Innovation or Improvisation

Education in general and higher education in particular has always been an area of neglect in Pakistan. Mostly, the education system is based on rot learning of decades-old curriculum. Similarly, the higher education system, especially dealing with pure/ applied sciences and engineering has been churning out graduates with limited analytical and creative abilities. Concurrently the industry that employed these scientists and engineers was based on obsolete technology needing little or no analytical skills. Were there any international collaboration, local scientists and engineers’ primary jobs were to do operational maintenance of the imported technologies. When any scientific or technological upgrade was required, foreign experts were called in to do the job, which further limited and inhibited the need for creativity and improvisation.

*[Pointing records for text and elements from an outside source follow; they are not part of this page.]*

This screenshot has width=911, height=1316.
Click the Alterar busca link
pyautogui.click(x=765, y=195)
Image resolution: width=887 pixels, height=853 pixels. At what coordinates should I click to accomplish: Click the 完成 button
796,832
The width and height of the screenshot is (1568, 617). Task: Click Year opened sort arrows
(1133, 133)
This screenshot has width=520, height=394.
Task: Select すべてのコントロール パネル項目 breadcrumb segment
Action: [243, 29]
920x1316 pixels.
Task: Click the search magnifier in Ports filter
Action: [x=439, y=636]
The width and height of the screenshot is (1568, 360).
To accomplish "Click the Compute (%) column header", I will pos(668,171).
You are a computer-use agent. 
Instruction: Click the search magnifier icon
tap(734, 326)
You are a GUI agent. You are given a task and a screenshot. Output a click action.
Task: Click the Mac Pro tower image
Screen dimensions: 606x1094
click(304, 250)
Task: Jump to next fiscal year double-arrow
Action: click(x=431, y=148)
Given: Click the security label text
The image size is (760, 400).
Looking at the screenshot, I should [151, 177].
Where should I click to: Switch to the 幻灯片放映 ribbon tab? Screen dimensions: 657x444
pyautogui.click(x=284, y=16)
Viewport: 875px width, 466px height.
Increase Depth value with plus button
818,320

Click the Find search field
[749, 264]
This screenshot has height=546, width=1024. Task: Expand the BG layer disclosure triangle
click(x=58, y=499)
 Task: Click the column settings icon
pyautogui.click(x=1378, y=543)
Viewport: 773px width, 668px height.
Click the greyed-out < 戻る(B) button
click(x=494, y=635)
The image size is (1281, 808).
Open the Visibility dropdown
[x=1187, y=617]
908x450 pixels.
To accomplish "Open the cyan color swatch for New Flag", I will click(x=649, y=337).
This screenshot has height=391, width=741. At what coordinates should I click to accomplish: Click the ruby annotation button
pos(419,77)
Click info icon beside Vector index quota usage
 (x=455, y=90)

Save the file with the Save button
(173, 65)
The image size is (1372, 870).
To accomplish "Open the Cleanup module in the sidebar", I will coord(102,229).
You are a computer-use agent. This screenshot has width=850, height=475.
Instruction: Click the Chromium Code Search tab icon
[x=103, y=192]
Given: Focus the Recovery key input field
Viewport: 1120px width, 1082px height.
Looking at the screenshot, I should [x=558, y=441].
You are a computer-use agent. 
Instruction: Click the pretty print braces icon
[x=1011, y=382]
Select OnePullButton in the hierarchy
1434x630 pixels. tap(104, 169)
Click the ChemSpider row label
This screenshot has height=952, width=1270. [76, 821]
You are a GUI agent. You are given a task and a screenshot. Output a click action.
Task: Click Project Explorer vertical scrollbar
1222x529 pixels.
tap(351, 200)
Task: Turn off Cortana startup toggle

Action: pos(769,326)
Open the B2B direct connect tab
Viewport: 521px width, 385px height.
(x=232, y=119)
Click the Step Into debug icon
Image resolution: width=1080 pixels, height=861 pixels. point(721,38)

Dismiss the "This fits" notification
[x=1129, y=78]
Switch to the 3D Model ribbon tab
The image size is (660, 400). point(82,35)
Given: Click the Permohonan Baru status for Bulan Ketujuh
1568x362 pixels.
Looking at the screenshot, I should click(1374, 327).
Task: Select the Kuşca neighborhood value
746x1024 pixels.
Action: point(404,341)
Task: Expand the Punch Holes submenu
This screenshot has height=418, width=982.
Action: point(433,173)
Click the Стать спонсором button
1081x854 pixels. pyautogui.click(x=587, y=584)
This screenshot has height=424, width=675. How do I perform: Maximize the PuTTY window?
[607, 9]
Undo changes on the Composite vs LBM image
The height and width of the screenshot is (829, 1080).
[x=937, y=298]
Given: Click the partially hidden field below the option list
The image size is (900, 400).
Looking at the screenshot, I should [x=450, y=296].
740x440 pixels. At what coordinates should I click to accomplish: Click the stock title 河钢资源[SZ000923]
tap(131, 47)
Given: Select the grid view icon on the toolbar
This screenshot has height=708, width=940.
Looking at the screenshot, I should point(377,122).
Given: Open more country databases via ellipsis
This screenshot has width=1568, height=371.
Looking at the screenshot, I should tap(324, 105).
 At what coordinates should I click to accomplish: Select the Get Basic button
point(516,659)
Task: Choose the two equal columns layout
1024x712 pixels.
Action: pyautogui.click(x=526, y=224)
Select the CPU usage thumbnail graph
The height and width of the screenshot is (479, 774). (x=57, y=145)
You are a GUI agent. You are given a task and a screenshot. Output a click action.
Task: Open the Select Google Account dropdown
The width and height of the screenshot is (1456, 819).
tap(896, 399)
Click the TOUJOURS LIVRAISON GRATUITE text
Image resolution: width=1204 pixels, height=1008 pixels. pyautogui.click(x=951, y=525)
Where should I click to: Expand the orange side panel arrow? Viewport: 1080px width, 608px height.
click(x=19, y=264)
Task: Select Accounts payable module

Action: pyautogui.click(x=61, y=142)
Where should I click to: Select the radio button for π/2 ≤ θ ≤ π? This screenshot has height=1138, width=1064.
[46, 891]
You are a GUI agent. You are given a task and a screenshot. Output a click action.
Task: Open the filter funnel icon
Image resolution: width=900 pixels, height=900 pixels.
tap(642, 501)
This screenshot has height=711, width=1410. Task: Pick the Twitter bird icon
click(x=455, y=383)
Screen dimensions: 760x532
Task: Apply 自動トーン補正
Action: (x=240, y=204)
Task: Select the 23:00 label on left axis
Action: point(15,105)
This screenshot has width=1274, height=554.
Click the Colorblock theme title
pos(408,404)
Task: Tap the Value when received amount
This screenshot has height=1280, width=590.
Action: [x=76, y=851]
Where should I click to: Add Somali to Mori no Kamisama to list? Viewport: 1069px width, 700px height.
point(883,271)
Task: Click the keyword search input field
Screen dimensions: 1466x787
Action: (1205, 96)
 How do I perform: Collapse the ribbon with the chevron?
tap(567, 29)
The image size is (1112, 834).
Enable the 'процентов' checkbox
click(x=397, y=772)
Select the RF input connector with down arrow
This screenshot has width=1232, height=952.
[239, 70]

Fortunately, the scenario of higher education changed with the arrival of President Musharraf, who appointed Prof. Atta-ur-Rehman as head of HEC and provided generous funding to HEC to send competent students abroad for higher studies. For the first time in the history of Pakistan, all and sundry could compete on merit and go abroad to pursue their dreams of higher education. Many of these scholars returned and got employed in local HEIs to increase the local academic talent pool. Thus, a couple of decades later, we have a talented pool of academics who are imparting education on modern lines to the young generation of Pakistan.
In the developed world, HEIs are the primary source of innovation and they actively collaborate with industry to further enhance knowledge and develop new technologies. This collaboration is symbiotic. HEIs may develop patents and technologies that are a source of continuous revenue and thus help fund future research, and industrial collaboration also helps academics write papers that are practical and industry-related. Similarly, the industry gets new processes and products by collaborating with academia. Thus, this industry-academia linkage not only is beneficial for the industry but also helps academia build up its knowledge base for future industrial collaborations and endeavours.
Contrary to international practices, while HEIs in our country progressed and prospered on the generous fees of their students, they failed to develop any solid, meaningful connections with the industry. Resultantly, presently, academia has a wealth of academic knowledge but lacks the skills to apply the available knowledge for the benefit of local industry and thus local economy. Most of the linkages revolve around finding placements for their students for undergraduate and master students. Similarly, academia is churning out hundreds of journal papers but their effect in terms of contribution to original knowledge and uplift of local scientific and engineering industry is not very palpable, to say the least. Likewise, the industry has its problems: is intertiatic, risk-averse, complacent and not willing to change. Some entrepreneurs would like to discuss their problems but are not sure how to explain them to academia, which generally lacks industrial research exposure.
To further add to the confusion, in all the academic moots and conferences, academia keeps tossing the word ‘innovation’ around without pining down what ‘innovation’ should mean in our context: a developing country with an obsolete scientific and engineering industry. ‘Innovation’ in a knowledge-based economy is inventing or bringing about something new to the world, which, obviously given our present academic, scientific and industrial capabilities, cannot be the remit of ‘innovation ‘ in our context.
Thus, instead of ‘innovation’, academia and industry needs to synthesise and improvise our existing capabilities to come up with solutions facing our industry. We need to learn from others as well and improvise that learning to our benefit. A very fine and sublime improvisation example is Chandrayaan-3, which recently made a historic landing near Moon’s South Pole. It cost only 74.6 million USD, and instead of going for any fancy, innovative technologies, used simpler, available technologies, and improvised them based on their previous experiences and failures to achieve success and greatness.